The book was about Quinn. I almost find it paradoxical that in spite of how well I got to know her– and she’s an interesting and complex character– I never made a connection with her. She’s smart and likes her technology, and that should have been enough.
More than that, she’s honestly trying to figure out her life (at least when she’s not drinking). She’s got a lot going on internally, and that should make for an engaging book.
Maybe I was just too put off by her drinking, her concern with her weight, and her relationships with men. Maybe it’s just that she wasn’t all that nice. Interesting, but not nice.
The odd thing about this book was that I kept thinking that a happy ending would consist of Quinn and Sage realizing that neither of them was ready to get married– they both needed to grow up a little. You’d think that I’d hope that they’d do that growing up, because it seems like they could make a good couple down the road, but that wasn’t what I was thinking while reading it.
This isn’t the only book I’ve read recently where I’ve had trouble connecting with the characters. I’m not sure if it is the books I’m selecting or where my head is right now. It’s certainly not true of all, or even the majority of my recent selections, but I think it’s a higher than usual ratio.
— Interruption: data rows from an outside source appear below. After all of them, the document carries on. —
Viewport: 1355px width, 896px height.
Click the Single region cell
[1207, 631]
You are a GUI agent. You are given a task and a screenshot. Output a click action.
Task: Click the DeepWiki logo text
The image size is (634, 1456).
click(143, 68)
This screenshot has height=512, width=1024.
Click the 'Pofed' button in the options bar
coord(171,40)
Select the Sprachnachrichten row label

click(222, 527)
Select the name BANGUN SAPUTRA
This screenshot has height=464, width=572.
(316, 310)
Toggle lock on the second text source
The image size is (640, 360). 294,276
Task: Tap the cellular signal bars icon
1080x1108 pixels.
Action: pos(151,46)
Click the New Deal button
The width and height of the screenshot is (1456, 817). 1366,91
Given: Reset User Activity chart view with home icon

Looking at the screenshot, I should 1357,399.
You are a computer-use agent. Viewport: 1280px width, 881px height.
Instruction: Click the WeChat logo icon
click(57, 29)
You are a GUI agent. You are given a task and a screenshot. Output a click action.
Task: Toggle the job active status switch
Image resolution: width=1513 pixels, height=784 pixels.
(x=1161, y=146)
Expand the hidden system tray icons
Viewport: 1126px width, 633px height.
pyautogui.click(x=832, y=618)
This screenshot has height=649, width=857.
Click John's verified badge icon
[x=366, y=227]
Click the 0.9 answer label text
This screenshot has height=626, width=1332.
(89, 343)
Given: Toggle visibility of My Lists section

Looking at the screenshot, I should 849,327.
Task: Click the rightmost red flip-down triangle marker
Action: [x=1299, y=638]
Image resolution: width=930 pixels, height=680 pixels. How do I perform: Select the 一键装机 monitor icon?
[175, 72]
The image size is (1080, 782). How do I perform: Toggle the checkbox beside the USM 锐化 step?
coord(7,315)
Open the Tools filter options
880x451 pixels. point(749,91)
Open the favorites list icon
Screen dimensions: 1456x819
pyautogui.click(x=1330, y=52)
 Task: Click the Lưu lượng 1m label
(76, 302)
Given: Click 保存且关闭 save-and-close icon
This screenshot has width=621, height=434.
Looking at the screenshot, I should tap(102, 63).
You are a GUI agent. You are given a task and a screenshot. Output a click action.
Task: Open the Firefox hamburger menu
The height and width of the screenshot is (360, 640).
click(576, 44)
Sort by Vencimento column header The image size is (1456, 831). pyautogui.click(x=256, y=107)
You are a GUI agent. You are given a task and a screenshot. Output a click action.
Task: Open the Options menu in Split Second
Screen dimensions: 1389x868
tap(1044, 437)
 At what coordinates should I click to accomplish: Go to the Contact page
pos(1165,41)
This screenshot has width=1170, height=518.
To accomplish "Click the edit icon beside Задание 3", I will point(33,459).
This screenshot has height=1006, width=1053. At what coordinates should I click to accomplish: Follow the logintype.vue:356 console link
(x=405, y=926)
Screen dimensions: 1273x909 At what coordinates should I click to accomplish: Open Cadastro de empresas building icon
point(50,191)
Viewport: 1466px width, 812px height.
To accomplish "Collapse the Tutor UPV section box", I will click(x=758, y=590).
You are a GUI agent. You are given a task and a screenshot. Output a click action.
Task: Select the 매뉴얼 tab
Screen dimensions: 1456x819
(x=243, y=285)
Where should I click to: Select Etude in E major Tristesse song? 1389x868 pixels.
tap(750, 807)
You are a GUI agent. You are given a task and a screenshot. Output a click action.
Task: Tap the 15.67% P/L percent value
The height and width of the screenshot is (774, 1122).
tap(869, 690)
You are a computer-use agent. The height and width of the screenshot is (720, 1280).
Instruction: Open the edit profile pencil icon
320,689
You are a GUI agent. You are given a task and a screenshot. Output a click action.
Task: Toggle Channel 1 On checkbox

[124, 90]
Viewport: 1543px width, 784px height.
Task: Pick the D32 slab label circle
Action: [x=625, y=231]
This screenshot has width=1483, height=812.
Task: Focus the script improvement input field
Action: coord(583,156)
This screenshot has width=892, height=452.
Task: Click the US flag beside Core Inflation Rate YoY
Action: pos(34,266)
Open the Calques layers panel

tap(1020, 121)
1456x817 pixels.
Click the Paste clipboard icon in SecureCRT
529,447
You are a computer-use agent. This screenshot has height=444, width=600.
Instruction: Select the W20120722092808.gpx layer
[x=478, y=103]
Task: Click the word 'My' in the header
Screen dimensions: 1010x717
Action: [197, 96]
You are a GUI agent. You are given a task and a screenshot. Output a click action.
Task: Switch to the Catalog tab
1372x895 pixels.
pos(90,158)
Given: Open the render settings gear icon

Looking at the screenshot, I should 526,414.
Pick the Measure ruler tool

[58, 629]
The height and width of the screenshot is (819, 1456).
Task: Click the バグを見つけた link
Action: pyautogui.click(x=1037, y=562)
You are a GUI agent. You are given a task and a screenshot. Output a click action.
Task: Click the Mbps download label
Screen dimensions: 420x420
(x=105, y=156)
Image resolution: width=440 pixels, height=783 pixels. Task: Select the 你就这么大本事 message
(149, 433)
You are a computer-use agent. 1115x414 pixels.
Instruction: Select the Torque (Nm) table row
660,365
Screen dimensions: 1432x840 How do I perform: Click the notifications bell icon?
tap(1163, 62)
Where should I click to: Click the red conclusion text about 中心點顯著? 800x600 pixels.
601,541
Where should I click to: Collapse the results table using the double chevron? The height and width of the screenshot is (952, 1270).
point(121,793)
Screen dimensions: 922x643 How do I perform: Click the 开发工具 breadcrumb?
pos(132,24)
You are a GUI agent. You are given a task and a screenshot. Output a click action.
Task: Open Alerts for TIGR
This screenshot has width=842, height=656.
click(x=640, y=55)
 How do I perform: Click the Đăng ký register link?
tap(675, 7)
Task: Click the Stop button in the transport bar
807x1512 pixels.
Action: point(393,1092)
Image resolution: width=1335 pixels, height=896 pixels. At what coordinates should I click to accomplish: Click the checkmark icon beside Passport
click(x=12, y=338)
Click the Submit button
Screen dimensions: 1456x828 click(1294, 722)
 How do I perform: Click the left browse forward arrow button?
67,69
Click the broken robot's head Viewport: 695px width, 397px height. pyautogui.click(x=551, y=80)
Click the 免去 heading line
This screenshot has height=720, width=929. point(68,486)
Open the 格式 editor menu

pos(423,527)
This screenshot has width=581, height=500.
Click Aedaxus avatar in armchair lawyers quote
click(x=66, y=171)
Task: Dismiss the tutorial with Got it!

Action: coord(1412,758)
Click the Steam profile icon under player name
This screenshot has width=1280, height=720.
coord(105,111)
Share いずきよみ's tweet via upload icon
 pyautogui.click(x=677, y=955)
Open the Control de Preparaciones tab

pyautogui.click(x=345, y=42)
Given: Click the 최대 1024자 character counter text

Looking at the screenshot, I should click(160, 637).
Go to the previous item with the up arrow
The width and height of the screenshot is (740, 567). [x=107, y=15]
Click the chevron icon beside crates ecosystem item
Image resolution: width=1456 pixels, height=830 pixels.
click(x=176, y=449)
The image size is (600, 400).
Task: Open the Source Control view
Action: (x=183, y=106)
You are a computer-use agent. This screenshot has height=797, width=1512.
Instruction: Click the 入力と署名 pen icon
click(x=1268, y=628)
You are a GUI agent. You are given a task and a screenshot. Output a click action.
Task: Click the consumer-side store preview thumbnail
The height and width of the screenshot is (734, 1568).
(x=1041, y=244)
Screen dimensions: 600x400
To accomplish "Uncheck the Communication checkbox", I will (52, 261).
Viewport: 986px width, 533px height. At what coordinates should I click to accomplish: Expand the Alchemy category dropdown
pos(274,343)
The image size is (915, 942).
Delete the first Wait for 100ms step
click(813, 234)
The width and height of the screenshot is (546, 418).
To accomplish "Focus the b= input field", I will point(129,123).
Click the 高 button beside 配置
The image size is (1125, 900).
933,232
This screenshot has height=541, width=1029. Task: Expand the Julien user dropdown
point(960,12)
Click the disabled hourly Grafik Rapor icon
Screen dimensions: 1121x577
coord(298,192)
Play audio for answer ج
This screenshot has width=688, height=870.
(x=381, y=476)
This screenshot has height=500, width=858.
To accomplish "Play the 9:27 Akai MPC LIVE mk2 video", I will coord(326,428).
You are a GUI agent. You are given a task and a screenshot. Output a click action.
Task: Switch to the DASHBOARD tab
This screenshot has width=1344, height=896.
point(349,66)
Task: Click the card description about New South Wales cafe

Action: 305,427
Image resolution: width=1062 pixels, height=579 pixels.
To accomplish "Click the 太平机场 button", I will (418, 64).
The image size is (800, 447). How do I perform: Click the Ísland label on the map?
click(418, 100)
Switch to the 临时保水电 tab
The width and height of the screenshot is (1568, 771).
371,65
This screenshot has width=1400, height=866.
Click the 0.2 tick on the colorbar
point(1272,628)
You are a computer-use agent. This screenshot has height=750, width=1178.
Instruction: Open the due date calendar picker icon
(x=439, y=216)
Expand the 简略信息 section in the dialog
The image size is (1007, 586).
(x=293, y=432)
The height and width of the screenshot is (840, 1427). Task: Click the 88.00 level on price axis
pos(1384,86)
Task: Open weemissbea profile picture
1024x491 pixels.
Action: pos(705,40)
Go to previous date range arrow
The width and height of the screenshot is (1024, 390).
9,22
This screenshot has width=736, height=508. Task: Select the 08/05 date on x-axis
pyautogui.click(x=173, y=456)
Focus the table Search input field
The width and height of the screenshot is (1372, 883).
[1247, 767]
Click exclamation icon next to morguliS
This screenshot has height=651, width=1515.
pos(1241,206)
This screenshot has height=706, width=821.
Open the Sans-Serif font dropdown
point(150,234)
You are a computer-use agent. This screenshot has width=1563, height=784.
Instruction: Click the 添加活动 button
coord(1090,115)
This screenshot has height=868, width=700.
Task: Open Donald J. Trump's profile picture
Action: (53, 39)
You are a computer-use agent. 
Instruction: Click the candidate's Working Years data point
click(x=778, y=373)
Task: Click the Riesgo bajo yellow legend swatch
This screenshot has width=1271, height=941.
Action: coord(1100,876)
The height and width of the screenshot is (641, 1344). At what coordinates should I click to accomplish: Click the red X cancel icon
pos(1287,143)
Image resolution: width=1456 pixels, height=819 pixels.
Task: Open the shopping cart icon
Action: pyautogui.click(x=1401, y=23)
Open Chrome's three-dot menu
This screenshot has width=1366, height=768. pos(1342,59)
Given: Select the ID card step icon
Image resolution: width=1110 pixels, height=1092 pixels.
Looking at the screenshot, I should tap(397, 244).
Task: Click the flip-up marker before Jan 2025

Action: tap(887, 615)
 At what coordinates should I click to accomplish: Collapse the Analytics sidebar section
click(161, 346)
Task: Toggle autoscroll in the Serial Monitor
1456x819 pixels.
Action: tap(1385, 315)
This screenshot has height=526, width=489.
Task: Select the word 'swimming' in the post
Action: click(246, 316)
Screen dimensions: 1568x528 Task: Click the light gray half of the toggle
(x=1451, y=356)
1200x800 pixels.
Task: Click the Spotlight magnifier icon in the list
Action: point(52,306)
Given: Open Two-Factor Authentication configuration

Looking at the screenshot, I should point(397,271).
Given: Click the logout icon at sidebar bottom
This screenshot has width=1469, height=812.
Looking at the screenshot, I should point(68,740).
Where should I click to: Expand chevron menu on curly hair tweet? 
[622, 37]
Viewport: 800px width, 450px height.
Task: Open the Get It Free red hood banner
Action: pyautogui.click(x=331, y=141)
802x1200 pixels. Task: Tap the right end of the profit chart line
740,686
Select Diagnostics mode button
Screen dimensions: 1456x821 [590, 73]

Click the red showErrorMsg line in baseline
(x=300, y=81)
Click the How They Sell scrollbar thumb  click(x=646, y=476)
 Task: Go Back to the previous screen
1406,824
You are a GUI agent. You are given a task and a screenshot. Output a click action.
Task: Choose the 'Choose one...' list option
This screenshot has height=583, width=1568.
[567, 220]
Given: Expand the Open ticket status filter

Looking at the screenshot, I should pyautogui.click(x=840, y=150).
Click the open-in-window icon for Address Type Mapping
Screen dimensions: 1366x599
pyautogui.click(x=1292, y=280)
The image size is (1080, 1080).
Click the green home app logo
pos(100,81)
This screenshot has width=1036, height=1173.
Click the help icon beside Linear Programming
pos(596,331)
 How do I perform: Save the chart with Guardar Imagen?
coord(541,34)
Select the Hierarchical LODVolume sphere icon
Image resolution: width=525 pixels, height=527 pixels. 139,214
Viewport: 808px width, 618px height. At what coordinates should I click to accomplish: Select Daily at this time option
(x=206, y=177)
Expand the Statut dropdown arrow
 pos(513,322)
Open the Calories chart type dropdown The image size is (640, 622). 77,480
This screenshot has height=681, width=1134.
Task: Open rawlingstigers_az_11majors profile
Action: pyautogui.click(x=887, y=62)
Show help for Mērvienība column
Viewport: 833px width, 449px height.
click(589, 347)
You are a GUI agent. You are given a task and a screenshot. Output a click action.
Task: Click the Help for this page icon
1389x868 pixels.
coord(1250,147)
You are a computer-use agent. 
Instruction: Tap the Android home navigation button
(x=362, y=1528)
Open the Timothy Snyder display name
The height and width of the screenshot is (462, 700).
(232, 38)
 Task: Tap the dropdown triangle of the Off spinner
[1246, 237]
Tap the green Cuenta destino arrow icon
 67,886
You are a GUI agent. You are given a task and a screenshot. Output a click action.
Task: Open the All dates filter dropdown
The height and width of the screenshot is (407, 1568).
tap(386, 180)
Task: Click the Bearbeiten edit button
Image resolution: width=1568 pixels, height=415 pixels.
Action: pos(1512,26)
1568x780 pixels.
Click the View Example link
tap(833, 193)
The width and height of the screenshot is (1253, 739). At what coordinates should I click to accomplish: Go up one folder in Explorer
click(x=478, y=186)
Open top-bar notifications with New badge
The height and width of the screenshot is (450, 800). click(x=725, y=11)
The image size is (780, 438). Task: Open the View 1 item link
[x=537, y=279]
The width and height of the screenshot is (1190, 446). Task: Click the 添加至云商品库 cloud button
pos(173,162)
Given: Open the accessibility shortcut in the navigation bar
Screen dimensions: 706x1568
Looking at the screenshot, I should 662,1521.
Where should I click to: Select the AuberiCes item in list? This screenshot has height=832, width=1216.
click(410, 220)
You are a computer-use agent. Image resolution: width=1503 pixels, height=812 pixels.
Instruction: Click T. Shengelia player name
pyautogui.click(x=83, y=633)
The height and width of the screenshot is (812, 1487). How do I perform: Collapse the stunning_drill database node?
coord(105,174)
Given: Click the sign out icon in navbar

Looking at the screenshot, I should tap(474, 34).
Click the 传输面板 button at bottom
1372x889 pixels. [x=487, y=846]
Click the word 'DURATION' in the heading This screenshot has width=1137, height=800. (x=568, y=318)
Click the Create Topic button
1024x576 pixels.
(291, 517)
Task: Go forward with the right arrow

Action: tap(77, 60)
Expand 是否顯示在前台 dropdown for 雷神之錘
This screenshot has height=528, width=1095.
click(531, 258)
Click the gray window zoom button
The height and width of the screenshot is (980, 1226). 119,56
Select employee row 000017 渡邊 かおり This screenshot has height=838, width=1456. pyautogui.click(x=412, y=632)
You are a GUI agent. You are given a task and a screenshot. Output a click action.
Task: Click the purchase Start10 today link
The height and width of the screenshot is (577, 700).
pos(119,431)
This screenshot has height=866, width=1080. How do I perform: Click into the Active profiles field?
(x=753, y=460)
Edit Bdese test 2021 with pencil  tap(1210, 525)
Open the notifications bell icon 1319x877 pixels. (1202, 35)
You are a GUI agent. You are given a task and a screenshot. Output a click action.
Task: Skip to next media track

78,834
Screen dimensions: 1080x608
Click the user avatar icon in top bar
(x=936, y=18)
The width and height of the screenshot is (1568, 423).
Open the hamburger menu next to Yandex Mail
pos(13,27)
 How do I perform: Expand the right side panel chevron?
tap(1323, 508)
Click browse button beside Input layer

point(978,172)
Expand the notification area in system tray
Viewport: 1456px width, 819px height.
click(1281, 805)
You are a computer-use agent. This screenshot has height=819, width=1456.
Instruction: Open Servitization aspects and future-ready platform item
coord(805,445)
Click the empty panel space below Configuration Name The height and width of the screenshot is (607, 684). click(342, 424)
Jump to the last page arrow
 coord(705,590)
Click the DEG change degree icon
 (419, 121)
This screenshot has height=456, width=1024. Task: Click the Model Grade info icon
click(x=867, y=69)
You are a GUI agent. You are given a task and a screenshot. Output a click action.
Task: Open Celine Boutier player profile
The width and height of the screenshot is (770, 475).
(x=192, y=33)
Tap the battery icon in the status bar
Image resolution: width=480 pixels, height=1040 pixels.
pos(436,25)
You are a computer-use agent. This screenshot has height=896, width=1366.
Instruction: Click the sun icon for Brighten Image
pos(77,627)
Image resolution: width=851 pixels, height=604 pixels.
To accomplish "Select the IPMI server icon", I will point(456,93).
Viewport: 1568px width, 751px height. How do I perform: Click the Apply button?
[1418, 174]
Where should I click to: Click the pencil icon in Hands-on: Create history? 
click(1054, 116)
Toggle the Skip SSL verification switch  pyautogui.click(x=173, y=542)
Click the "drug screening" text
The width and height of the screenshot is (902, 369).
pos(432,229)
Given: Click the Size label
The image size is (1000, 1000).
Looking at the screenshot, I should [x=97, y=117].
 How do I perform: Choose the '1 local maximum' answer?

For other reviews, check out Linus’s Blanket, S Krishna’s Books, Write Meg! and Crazy for Books. After reading their reviews, I think it’s possible I’m too much of an old fuddy-duddy for Life After Yes, (or maybe I read it in the wrong frame of mind– I missed some of the literary aspects that others enjoyed). They all loved the book, instead of just liking it as I did.
I received this book for review from Little Bird Publicity. Thank you for this opportunity!